Pet therapy al Careggi: cani nel reparto di Rianimazione
Gli animali aiutano a stare meglio i pazienti. Lo sanno bene i medici del Careggi, ospedale dove oggi si parlerà del primo progetto italiano di pet therapy in un reparto di Rianimazione d’emergenza
L’evento nel corso del quale verrà presentato il progetto di pet therapy in corsia si svolgerà presso l’Aula magna del nuovo ingresso del nosocomio toscano. Lo scopo precipuo dell’iniziativa è migliorare l’umore dei pazienti nel reparto di Rianimazione, spesso soggetti disturbi come ansia e stress. Gli animali possono fare la differenza e migliorare la condizione dei pazienti. Al Careggi, comunque sia, è già stato avviato un progetto di pet therapy presso il reparto di Reumatologia: diversi cani hanno rasserenato e reso meno stressati molti malati di sclerosi sistemica, patologia autoimmunitaria che colpisce organi interni e pelle. Ebbene, dopo questo primo test, è emerso che l’utilizzo dei cani in corsia ha favorito non solo un forte calo del dolore cronico ma ha anche inciso positivamente sull’umore dei pazienti e sulla loro capacità di relazionarsi. Ovviamente, non tutti i cani possono partecipare alle sedute di pet therapy nei nosocomi, ma solo quelli che hanno determinate caratteristiche di tipo sanitario e comportamentale. Le sedute di pet therapy fanno parte del percorso terapeutico di ciascun paziente e vengono annotate nelle cartelle cliniche.

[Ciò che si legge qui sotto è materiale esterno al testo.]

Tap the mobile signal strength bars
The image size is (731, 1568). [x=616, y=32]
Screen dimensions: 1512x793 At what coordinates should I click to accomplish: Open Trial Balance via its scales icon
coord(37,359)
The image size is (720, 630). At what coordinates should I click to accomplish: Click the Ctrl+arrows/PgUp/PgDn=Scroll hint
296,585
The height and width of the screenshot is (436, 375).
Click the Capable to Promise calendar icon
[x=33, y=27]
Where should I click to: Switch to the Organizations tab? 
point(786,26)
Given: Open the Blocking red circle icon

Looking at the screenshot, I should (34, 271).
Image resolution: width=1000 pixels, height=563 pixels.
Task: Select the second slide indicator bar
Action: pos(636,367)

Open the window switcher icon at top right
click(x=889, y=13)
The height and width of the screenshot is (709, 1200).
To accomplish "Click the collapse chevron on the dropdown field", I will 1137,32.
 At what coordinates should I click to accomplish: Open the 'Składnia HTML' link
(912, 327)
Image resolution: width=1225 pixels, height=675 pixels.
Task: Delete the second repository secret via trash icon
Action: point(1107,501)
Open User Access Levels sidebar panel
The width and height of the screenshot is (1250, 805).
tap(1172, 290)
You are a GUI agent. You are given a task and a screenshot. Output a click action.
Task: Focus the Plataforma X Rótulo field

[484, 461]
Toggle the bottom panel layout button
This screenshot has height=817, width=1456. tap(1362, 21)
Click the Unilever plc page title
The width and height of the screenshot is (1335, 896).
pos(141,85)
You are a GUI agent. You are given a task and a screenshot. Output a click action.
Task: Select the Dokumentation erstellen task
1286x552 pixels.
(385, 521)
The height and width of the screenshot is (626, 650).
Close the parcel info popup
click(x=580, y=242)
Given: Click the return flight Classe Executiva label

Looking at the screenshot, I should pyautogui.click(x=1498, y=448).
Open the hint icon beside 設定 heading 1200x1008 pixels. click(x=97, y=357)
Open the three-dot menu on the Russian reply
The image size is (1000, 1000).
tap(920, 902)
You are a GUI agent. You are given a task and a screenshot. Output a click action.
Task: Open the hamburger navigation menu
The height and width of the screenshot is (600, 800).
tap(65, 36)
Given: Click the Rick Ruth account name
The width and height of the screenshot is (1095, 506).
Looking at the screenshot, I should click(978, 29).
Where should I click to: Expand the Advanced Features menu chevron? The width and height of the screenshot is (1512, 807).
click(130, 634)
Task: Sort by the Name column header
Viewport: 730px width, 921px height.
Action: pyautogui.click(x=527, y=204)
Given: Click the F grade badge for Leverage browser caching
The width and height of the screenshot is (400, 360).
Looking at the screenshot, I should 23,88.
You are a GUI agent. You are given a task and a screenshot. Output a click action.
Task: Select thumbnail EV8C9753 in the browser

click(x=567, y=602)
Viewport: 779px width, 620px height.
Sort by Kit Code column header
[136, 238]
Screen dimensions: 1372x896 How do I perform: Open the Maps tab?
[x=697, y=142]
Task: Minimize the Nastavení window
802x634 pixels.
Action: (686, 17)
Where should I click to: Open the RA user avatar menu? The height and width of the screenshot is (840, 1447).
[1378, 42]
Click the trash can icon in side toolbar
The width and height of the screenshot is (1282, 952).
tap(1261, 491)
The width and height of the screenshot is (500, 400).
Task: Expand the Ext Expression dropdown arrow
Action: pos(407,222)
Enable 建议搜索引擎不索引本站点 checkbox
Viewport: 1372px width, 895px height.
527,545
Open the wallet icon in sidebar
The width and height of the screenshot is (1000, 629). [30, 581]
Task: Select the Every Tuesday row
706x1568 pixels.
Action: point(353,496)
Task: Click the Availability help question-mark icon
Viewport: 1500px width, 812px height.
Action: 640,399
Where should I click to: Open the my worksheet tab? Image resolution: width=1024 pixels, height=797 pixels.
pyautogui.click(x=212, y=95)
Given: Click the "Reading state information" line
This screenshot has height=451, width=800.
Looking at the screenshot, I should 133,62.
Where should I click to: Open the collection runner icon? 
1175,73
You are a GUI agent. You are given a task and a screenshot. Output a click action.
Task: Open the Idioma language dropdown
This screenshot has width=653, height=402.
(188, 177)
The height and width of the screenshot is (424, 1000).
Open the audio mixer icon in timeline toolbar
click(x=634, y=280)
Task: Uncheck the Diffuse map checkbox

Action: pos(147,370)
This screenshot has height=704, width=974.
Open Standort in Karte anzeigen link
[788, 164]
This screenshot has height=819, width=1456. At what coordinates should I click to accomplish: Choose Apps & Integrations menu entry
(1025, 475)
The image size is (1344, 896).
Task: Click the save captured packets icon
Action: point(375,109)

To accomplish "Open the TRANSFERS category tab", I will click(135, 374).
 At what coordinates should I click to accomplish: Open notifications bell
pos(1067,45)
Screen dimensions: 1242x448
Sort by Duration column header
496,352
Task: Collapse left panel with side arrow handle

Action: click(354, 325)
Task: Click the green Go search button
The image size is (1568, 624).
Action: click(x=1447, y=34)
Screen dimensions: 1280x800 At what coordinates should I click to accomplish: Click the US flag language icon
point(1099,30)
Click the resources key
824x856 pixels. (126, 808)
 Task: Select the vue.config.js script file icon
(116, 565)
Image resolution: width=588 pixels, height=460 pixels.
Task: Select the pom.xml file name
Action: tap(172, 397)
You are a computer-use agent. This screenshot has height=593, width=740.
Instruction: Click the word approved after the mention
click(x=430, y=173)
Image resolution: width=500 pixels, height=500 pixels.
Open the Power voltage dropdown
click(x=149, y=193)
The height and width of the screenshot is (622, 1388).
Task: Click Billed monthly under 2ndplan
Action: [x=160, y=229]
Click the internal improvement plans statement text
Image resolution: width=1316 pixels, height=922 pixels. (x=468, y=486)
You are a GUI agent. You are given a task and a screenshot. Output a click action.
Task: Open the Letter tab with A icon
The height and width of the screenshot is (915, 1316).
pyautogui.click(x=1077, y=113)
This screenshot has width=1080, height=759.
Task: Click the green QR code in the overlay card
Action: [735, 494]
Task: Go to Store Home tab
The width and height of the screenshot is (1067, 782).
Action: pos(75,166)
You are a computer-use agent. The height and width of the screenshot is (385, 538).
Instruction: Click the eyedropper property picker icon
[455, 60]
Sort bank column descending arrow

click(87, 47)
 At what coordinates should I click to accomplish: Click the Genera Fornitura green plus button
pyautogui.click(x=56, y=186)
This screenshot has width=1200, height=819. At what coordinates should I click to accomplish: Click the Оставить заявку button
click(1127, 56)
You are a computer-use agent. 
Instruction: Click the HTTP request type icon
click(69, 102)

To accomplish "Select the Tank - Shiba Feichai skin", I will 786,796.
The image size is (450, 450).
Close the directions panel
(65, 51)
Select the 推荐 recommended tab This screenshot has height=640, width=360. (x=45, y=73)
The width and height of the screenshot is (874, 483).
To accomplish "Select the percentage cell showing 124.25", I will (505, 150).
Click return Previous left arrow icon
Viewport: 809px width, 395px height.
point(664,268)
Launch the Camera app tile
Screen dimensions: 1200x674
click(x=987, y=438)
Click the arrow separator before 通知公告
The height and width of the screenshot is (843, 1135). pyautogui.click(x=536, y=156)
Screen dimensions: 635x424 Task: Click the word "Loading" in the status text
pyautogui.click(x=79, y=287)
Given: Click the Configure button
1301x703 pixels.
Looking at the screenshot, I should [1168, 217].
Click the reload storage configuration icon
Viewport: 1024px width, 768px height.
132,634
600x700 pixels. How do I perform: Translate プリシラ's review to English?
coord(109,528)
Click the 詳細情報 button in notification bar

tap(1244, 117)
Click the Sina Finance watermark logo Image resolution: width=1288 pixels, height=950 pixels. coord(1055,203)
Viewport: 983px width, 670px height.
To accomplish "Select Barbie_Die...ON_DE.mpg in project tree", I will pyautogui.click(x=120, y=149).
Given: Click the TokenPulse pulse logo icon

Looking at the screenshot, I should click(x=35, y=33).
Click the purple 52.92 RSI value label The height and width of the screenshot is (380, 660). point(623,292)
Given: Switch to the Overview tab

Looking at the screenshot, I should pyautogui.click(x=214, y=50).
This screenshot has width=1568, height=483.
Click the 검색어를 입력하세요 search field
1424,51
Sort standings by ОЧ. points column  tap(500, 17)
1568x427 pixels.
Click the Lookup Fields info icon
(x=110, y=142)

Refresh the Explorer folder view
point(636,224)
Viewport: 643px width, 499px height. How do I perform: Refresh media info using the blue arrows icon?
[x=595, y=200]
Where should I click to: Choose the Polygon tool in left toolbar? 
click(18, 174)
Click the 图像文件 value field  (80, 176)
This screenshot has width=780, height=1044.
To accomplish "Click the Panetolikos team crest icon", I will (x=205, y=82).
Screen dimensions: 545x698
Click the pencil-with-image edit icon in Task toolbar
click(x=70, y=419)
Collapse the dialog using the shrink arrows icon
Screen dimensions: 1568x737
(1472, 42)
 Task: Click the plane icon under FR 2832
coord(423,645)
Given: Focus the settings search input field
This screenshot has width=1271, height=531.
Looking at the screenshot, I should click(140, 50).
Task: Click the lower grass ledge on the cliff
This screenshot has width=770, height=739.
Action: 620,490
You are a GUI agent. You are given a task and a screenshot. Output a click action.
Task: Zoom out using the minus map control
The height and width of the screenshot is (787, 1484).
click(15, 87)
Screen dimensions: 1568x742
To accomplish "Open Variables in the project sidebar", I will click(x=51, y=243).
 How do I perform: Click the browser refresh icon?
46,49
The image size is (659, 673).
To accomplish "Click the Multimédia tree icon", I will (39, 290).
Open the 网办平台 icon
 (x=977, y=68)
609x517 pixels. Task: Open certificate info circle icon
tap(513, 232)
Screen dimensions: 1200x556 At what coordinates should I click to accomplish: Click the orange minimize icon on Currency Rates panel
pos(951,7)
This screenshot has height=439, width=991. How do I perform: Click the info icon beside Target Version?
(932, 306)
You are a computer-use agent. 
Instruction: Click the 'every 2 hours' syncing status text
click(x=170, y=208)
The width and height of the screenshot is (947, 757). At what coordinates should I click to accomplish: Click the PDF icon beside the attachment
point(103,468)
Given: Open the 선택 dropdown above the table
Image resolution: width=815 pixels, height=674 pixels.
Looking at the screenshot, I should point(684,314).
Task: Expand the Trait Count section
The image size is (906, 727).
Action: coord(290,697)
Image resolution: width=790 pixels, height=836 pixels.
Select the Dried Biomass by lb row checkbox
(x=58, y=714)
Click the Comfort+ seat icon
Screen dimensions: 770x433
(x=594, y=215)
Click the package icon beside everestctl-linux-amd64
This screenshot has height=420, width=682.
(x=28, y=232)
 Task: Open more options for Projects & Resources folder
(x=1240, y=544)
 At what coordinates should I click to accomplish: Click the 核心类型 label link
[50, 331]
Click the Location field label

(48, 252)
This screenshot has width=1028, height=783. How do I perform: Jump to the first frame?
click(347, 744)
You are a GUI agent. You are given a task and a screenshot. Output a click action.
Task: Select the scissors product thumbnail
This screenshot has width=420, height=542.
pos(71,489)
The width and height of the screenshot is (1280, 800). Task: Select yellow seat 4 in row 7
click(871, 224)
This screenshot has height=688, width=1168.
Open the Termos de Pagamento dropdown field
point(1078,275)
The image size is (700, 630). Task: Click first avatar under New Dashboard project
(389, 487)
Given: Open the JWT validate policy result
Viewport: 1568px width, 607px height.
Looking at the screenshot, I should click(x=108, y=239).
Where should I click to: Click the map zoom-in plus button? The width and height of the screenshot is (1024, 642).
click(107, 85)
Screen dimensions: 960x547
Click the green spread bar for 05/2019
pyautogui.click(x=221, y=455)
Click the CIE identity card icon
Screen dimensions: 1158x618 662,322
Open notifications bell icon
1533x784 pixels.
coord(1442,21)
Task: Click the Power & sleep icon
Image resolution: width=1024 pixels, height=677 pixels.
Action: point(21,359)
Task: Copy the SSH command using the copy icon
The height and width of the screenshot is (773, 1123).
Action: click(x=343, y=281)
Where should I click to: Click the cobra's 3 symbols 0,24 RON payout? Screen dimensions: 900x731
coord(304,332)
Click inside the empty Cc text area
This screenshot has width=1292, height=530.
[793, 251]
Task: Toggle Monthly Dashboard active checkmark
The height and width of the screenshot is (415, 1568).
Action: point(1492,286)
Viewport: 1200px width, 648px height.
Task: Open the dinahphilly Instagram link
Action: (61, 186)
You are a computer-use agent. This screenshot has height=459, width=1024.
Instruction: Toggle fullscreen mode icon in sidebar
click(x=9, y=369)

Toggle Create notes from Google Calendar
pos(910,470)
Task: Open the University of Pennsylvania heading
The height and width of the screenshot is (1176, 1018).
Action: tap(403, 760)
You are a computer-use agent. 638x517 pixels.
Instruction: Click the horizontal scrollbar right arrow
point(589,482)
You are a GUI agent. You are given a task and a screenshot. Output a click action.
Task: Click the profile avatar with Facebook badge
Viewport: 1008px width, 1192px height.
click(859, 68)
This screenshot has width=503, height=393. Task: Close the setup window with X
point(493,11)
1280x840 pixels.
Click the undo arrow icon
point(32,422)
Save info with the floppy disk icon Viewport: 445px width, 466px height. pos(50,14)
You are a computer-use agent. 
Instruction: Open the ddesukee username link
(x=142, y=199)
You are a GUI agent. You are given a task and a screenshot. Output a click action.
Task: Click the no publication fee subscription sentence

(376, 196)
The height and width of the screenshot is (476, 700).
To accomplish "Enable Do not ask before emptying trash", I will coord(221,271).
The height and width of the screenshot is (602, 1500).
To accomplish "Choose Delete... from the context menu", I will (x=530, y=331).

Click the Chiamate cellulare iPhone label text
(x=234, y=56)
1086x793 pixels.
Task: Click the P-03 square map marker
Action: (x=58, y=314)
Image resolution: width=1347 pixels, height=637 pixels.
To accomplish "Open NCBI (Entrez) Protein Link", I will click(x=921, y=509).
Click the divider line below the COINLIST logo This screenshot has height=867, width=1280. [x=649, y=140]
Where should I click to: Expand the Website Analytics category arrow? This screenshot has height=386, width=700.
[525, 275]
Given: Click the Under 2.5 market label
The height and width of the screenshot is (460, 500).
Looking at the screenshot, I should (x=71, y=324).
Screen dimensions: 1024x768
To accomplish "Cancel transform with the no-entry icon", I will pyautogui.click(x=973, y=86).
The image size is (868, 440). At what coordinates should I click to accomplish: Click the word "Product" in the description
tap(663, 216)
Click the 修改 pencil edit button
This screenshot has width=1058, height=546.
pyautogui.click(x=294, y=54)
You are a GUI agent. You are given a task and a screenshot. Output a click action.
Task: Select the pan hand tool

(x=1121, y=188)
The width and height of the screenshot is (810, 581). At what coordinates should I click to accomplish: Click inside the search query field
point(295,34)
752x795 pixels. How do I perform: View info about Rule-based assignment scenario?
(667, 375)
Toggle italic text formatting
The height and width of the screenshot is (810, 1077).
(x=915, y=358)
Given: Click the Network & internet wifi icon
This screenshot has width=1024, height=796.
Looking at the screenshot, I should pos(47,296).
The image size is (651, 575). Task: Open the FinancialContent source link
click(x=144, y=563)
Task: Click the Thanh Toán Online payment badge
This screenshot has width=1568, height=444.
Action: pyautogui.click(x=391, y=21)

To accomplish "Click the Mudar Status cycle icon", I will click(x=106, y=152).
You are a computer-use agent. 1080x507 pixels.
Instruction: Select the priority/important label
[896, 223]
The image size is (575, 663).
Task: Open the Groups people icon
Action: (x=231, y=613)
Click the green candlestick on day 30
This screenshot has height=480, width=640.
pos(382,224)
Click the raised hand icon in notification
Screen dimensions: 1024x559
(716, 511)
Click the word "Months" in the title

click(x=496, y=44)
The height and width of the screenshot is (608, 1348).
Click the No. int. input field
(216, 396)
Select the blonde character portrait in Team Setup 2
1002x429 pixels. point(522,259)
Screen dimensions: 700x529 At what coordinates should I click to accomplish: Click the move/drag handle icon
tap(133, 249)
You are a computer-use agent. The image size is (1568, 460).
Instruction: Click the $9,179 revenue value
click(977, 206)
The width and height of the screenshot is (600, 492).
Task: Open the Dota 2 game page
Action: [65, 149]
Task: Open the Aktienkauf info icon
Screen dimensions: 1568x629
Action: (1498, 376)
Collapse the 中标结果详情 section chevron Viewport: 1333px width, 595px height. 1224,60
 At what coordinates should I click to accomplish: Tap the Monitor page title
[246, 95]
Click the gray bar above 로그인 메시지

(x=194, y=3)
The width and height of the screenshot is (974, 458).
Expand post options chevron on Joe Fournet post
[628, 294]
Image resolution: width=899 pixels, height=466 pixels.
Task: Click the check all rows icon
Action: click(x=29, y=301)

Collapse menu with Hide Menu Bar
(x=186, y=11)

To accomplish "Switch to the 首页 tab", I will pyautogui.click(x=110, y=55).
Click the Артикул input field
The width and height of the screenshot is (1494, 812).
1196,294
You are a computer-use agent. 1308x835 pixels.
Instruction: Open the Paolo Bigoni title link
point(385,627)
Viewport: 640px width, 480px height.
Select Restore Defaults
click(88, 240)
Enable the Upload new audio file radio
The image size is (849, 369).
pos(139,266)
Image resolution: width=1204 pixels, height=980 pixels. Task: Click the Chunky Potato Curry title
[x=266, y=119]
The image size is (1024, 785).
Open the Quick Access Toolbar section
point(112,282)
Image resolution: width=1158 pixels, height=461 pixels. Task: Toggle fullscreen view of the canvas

In Italia è sempre più forte la consapevolezza dell’importanza degli animali per migliorare l’umore dei pazienti che si trovano negli ospedali. E’ stato appurato che trascorrere del tempo con cani e gatti favorisce le relazioni sociali e allontana stress, ansia ed altri disturbi dell’umore. Repubblica, un paio d’anni fa, riportò i risultati di uno studio sulla pet therapy, evidenziando i benefici di una terapia nuova che, in molte nazioni, è affiancata da anni a quella tradizionale. Tra i vantaggi apportati dalla pet therapy ricordiamo un forte calo della pressione, della glicemia, dell’ansia e del battito cardiaco, nonché un incremento del livello degli ‘ormoni del benessere’, le endorfine e il cortisolo. Significative le parole di Chiara Catalani, veterinario comportamentalista che ha preso parte a numerose sedute di pet therapy:
“Quando il cane, il cavallo, l’asino e il gatto, come dicono le più recenti evidenze scientifiche, sono educati e guidati ad operare nel modo giusto insieme al conduttore, possono fare miracoli. L’animale va selezionato, deve avere 2-3 anni, essere sano e maturo, cioè capace di metabolizzare le esperienze che il suo lavoro prevede… Il corso educativo può durare più di un anno. Queste regole valgono per tutti gli animali che il responsabile del progetto e l’equipe multidisciplinare decidono di coinvolgere”.
La pet therapy rappresenta un nuovo iter terapeutico che vede la partecipazione di numerosi individui (pazienti, medici, veterinari, educatori, assistenti sociali etc.) ma i veri protagonisti sono gli animali. Vale decisamente la pena lavorare sui progetti di pet therapy perché si tratta di una terapia che fa sentire veramente meglio i pazienti che devono trascorrere le loro giornate nelle grigie stanze d’ospedale. Non dimentichiamo, poi, che un decreto presidenziale ha attribuito alla pet therapy una valenza terapeutica. In Italia molte norme regionali hanno già riconosciuto l’importanza della pet therapy; manca solo una legge nazionale.